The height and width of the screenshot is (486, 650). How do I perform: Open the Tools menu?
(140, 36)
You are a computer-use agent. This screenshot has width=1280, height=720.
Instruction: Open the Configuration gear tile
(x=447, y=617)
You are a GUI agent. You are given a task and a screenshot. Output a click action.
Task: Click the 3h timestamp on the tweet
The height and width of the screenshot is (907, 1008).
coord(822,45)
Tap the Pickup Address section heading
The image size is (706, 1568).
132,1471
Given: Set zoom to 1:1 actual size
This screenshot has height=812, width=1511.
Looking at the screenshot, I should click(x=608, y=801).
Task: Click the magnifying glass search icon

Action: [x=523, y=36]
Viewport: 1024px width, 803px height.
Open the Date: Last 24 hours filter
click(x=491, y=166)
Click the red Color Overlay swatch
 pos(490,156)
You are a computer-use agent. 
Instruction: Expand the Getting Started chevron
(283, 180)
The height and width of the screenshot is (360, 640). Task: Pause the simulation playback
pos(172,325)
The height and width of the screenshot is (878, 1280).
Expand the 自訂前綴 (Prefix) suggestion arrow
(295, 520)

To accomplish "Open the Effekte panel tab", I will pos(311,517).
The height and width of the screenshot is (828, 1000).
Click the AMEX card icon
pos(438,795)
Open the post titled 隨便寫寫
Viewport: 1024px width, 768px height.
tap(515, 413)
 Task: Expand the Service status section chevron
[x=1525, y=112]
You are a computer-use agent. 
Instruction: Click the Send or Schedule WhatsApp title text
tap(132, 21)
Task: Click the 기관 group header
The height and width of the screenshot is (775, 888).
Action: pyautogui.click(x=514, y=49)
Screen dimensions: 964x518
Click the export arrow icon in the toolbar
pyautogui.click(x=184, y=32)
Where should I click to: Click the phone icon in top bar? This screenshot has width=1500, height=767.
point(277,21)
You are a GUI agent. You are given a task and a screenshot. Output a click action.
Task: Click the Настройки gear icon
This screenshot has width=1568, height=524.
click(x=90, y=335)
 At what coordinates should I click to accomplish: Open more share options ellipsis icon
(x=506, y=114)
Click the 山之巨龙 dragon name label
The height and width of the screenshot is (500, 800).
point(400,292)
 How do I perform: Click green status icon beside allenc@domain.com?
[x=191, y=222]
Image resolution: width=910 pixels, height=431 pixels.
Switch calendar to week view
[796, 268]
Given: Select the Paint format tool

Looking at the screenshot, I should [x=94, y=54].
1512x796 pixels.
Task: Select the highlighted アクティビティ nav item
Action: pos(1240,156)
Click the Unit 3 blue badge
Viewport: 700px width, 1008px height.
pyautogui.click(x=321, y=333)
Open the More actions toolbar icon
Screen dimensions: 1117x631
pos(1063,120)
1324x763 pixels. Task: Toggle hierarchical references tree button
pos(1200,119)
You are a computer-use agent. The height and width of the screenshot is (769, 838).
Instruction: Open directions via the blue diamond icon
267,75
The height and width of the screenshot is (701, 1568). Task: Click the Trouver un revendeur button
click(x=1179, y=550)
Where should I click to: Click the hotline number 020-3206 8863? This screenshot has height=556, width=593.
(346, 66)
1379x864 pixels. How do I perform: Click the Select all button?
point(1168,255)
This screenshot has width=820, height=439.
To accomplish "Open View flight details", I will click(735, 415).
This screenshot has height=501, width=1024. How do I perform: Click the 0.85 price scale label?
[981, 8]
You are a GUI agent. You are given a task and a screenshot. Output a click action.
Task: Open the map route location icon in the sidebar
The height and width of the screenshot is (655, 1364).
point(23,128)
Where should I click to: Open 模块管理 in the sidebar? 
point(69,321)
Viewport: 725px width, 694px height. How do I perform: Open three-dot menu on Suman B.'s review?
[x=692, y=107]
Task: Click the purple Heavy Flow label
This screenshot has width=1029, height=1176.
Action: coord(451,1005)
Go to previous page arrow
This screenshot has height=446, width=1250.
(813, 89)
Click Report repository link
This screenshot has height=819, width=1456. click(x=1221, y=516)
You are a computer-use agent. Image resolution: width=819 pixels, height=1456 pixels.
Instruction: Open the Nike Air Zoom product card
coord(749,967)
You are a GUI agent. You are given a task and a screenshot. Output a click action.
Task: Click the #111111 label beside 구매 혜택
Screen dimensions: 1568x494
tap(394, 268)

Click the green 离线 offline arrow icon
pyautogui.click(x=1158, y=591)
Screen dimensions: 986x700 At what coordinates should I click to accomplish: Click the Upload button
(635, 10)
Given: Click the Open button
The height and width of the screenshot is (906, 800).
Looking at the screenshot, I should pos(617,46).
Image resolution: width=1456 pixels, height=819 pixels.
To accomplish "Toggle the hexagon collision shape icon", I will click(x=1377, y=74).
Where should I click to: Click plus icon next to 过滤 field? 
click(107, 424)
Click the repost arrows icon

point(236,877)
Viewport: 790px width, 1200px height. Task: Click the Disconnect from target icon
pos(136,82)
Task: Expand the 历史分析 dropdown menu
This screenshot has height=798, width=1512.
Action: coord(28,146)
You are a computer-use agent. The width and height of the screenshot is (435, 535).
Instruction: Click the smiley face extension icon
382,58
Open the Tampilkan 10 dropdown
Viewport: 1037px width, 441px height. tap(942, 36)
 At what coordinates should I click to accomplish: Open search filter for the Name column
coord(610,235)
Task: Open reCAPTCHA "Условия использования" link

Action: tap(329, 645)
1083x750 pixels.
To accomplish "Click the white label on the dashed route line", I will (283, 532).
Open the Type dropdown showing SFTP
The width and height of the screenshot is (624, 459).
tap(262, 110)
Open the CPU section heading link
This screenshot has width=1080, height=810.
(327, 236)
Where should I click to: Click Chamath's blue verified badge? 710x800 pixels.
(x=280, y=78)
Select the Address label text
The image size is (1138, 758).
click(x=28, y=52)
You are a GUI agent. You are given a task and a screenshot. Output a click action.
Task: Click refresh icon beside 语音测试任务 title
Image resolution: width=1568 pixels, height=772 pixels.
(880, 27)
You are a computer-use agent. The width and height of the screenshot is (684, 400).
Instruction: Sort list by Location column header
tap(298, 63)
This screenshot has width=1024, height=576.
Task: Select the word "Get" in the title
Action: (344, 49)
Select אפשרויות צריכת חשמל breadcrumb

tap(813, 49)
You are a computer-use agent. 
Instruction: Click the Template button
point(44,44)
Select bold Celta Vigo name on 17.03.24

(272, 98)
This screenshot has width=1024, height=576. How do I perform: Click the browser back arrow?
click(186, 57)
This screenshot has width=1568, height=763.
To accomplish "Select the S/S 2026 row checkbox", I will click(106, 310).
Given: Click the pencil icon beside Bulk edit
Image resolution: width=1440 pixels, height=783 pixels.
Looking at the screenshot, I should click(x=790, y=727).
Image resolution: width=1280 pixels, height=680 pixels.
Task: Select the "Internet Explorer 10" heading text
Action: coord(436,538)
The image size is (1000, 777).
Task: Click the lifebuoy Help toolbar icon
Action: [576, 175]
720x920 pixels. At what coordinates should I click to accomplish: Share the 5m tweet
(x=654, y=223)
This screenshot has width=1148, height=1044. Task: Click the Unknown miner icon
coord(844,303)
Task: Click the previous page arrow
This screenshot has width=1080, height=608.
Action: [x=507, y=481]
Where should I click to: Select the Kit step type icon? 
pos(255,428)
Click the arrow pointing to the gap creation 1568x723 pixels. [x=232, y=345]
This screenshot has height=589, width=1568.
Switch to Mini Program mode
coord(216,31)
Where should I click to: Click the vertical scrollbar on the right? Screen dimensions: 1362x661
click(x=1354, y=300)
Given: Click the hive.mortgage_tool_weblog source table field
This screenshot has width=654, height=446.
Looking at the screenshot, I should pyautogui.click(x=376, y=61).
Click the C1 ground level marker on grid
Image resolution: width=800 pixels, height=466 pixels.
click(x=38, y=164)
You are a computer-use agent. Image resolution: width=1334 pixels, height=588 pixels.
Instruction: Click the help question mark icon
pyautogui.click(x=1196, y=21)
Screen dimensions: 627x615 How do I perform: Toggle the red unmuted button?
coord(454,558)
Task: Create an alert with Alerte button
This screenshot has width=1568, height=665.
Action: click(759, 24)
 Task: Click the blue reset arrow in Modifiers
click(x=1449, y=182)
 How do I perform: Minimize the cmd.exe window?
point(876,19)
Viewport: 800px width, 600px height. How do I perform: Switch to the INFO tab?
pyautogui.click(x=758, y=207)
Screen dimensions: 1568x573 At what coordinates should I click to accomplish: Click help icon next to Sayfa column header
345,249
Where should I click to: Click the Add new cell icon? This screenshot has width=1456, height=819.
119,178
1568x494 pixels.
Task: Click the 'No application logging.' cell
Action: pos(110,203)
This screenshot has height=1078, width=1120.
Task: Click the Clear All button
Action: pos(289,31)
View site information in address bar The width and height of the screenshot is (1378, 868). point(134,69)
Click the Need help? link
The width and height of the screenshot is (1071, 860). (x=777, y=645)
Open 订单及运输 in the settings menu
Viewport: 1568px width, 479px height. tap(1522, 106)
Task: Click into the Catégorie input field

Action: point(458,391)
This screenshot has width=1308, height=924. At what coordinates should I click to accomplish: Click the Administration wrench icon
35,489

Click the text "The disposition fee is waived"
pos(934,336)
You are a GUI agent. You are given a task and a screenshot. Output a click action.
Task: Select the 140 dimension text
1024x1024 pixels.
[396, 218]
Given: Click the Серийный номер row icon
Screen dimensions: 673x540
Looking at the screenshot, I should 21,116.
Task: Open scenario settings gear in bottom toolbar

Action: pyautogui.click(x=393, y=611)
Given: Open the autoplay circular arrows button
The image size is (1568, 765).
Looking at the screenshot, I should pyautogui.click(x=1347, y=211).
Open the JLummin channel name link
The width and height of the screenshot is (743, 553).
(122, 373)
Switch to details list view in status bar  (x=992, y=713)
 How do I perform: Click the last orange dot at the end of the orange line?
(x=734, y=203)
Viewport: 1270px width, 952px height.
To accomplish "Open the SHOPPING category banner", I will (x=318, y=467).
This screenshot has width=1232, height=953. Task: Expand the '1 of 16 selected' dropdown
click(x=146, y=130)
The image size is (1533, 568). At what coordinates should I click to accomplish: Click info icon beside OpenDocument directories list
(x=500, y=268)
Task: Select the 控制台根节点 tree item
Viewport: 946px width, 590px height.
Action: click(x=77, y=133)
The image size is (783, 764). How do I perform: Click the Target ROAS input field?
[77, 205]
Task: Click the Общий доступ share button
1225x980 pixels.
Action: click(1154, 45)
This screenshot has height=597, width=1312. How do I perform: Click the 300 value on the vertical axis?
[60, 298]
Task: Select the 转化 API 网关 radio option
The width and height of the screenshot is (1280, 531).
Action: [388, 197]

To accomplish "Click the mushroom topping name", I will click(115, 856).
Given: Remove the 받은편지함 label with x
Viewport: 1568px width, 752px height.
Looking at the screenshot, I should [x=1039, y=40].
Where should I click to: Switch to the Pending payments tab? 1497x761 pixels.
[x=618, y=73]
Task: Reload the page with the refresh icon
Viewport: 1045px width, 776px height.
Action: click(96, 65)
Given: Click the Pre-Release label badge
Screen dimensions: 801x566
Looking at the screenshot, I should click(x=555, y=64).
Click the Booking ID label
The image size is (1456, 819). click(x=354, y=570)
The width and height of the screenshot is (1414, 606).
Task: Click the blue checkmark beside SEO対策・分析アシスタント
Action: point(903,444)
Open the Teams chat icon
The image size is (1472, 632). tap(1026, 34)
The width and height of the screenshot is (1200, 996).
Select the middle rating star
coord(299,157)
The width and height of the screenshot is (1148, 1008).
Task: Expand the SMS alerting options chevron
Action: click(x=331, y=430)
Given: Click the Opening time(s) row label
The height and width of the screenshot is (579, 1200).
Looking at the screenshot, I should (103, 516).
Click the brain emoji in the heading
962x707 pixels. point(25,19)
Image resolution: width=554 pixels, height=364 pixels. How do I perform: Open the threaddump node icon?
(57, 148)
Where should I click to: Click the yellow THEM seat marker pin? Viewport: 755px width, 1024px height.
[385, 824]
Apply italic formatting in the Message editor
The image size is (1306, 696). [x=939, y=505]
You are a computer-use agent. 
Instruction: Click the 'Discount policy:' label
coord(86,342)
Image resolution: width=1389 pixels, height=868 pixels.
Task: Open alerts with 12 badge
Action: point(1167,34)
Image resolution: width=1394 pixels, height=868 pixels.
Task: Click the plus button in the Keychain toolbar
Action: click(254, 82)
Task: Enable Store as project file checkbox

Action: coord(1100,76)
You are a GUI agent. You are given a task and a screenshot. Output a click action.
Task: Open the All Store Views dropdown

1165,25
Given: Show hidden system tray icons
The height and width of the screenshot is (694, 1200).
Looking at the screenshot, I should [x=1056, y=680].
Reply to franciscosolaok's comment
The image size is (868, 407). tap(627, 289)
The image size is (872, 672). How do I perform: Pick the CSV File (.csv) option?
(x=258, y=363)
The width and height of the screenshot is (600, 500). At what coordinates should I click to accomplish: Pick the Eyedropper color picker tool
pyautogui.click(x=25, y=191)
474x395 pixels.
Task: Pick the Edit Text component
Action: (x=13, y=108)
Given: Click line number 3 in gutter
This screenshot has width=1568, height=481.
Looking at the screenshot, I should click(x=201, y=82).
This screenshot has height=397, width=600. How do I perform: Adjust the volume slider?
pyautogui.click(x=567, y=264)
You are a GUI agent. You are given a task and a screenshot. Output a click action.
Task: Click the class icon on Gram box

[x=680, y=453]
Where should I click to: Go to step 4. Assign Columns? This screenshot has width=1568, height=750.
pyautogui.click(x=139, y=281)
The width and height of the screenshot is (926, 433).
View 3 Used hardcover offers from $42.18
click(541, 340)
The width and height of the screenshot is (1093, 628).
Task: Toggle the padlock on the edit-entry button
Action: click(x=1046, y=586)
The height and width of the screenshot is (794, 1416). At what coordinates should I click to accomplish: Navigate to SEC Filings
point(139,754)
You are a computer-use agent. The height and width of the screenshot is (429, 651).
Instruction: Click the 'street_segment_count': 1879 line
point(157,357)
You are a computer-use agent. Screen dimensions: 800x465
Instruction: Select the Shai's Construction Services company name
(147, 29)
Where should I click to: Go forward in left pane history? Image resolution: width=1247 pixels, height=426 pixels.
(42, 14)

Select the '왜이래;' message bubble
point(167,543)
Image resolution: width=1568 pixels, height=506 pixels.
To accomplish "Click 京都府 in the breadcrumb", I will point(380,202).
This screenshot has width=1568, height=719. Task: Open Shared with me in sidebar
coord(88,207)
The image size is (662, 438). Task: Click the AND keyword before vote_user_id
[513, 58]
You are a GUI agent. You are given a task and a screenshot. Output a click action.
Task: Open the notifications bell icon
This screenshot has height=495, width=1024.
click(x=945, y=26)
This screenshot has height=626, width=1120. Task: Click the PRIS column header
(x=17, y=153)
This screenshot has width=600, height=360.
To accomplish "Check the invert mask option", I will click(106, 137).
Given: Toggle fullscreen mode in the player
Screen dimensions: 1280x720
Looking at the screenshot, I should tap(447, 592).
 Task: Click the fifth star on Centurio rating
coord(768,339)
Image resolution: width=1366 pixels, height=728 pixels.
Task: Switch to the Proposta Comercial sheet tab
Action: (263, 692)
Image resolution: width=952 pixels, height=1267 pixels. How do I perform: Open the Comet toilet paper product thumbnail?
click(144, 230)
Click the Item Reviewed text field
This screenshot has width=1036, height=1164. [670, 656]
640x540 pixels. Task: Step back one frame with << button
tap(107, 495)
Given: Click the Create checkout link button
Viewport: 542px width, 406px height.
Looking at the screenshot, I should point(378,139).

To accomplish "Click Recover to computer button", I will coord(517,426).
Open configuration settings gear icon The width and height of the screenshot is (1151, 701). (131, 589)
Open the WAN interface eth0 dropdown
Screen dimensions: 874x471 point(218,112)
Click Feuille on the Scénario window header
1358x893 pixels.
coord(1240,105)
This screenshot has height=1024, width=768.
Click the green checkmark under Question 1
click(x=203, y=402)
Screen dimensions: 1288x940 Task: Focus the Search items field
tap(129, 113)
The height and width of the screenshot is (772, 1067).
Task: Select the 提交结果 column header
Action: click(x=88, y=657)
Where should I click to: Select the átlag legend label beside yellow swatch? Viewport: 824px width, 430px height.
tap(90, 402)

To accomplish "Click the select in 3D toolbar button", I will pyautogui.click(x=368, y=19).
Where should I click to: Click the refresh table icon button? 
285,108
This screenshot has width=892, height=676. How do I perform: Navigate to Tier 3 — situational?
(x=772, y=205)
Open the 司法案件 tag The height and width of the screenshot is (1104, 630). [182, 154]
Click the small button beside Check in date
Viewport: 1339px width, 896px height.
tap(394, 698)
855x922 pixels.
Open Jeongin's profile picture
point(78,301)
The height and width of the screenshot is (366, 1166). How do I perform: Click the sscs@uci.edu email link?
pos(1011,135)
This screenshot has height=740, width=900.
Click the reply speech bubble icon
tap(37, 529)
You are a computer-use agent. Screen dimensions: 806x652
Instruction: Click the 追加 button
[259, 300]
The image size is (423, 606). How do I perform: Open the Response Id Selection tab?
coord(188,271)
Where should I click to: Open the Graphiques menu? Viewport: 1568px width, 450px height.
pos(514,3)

——

Copy, from the material, each line that holds the string "Create".

Task: Create an alert with Alerte button
Given: Click the Create checkout link button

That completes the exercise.